Exercise requirements. Reprint the whole of the data exactly.

Material for this task.
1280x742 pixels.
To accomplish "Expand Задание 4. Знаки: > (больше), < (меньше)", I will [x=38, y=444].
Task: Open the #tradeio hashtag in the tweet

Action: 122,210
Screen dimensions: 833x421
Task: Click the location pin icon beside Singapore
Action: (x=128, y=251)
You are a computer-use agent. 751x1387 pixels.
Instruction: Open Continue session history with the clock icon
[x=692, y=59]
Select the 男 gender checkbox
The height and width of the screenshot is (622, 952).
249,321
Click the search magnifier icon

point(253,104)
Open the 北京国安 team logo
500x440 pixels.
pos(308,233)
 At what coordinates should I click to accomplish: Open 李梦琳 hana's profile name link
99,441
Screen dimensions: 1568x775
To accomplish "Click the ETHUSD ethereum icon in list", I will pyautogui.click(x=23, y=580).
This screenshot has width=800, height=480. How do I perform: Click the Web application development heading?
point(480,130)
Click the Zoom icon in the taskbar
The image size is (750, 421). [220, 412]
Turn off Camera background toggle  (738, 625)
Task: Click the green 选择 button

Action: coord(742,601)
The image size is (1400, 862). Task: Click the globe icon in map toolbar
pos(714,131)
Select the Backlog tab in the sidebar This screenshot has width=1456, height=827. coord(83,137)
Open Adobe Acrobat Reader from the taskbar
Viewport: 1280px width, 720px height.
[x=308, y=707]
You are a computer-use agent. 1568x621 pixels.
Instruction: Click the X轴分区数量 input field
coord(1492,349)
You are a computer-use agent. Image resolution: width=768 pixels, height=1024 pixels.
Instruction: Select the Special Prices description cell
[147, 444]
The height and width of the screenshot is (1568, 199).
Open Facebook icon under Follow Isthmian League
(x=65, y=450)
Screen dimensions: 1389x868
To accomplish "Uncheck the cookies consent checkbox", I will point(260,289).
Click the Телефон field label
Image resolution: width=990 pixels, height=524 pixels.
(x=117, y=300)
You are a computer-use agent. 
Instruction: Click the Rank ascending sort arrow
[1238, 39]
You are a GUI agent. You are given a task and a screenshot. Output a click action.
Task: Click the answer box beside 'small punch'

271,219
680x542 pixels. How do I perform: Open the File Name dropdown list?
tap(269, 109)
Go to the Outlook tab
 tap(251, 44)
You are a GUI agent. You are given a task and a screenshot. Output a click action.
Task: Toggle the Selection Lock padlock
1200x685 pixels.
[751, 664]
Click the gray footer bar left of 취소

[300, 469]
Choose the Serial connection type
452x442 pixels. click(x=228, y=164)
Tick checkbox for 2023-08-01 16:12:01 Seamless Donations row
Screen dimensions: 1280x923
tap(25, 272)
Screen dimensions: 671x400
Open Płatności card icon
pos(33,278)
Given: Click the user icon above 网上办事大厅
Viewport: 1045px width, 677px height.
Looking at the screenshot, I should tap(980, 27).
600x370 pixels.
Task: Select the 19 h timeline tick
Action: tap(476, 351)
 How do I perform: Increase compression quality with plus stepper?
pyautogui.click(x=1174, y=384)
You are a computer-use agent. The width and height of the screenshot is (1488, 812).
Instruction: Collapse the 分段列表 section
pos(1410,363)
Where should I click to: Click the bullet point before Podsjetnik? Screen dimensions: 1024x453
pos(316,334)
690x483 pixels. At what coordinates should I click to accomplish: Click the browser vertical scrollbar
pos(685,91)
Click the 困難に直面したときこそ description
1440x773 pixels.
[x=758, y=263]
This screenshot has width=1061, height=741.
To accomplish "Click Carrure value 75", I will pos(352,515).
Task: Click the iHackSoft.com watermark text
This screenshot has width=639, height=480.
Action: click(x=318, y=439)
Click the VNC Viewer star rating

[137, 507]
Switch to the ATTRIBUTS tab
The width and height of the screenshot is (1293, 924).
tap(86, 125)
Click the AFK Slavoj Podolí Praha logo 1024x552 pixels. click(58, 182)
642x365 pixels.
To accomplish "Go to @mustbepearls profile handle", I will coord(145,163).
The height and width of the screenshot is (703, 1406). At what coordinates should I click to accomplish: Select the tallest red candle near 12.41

Answer box.
1280x742 pixels.
To accomplish "Expand Задание 4. Знаки: > (больше), < (меньше)", I will [x=38, y=444].
Task: Open the #tradeio hashtag in the tweet

Action: 122,210
Screen dimensions: 833x421
Task: Click the location pin icon beside Singapore
Action: (x=128, y=251)
You are a computer-use agent. 751x1387 pixels.
Instruction: Open Continue session history with the clock icon
[x=692, y=59]
Select the 男 gender checkbox
The height and width of the screenshot is (622, 952).
249,321
Click the search magnifier icon

point(253,104)
Open the 北京国安 team logo
500x440 pixels.
pos(308,233)
 At what coordinates should I click to accomplish: Open 李梦琳 hana's profile name link
99,441
Screen dimensions: 1568x775
To accomplish "Click the ETHUSD ethereum icon in list", I will pyautogui.click(x=23, y=580).
This screenshot has width=800, height=480. How do I perform: Click the Web application development heading?
point(480,130)
Click the Zoom icon in the taskbar
The image size is (750, 421). [220, 412]
Turn off Camera background toggle  (738, 625)
Task: Click the green 选择 button

Action: coord(742,601)
The image size is (1400, 862). Task: Click the globe icon in map toolbar
pos(714,131)
Select the Backlog tab in the sidebar This screenshot has width=1456, height=827. coord(83,137)
Open Adobe Acrobat Reader from the taskbar
Viewport: 1280px width, 720px height.
[x=308, y=707]
You are a computer-use agent. 1568x621 pixels.
Instruction: Click the X轴分区数量 input field
coord(1492,349)
You are a computer-use agent. Image resolution: width=768 pixels, height=1024 pixels.
Instruction: Select the Special Prices description cell
[147, 444]
The height and width of the screenshot is (1568, 199).
Open Facebook icon under Follow Isthmian League
(x=65, y=450)
Screen dimensions: 1389x868
To accomplish "Uncheck the cookies consent checkbox", I will point(260,289).
Click the Телефон field label
Image resolution: width=990 pixels, height=524 pixels.
(x=117, y=300)
You are a computer-use agent. 
Instruction: Click the Rank ascending sort arrow
[1238, 39]
You are a GUI agent. You are given a task and a screenshot. Output a click action.
Task: Click the answer box beside 'small punch'

271,219
680x542 pixels. How do I perform: Open the File Name dropdown list?
tap(269, 109)
Go to the Outlook tab
 tap(251, 44)
You are a GUI agent. You are given a task and a screenshot. Output a click action.
Task: Toggle the Selection Lock padlock
1200x685 pixels.
[751, 664]
Click the gray footer bar left of 취소

[300, 469]
Choose the Serial connection type
452x442 pixels. click(x=228, y=164)
Tick checkbox for 2023-08-01 16:12:01 Seamless Donations row
Screen dimensions: 1280x923
tap(25, 272)
Screen dimensions: 671x400
Open Płatności card icon
pos(33,278)
Given: Click the user icon above 网上办事大厅
Viewport: 1045px width, 677px height.
Looking at the screenshot, I should tap(980, 27).
600x370 pixels.
Task: Select the 19 h timeline tick
Action: tap(476, 351)
 How do I perform: Increase compression quality with plus stepper?
pyautogui.click(x=1174, y=384)
You are a computer-use agent. The width and height of the screenshot is (1488, 812).
Instruction: Collapse the 分段列表 section
pos(1410,363)
Where should I click to: Click the bullet point before Podsjetnik? Screen dimensions: 1024x453
pos(316,334)
690x483 pixels. At what coordinates should I click to accomplish: Click the browser vertical scrollbar
pos(685,91)
Click the 困難に直面したときこそ description
1440x773 pixels.
[x=758, y=263]
This screenshot has width=1061, height=741.
To accomplish "Click Carrure value 75", I will pos(352,515).
Task: Click the iHackSoft.com watermark text
This screenshot has width=639, height=480.
Action: click(x=318, y=439)
Click the VNC Viewer star rating

[137, 507]
Switch to the ATTRIBUTS tab
The width and height of the screenshot is (1293, 924).
tap(86, 125)
Click the AFK Slavoj Podolí Praha logo 1024x552 pixels. click(58, 182)
642x365 pixels.
To accomplish "Go to @mustbepearls profile handle", I will coord(145,163).
The height and width of the screenshot is (703, 1406). At what coordinates should I click to accomplish: Select the tallest red candle near 12.41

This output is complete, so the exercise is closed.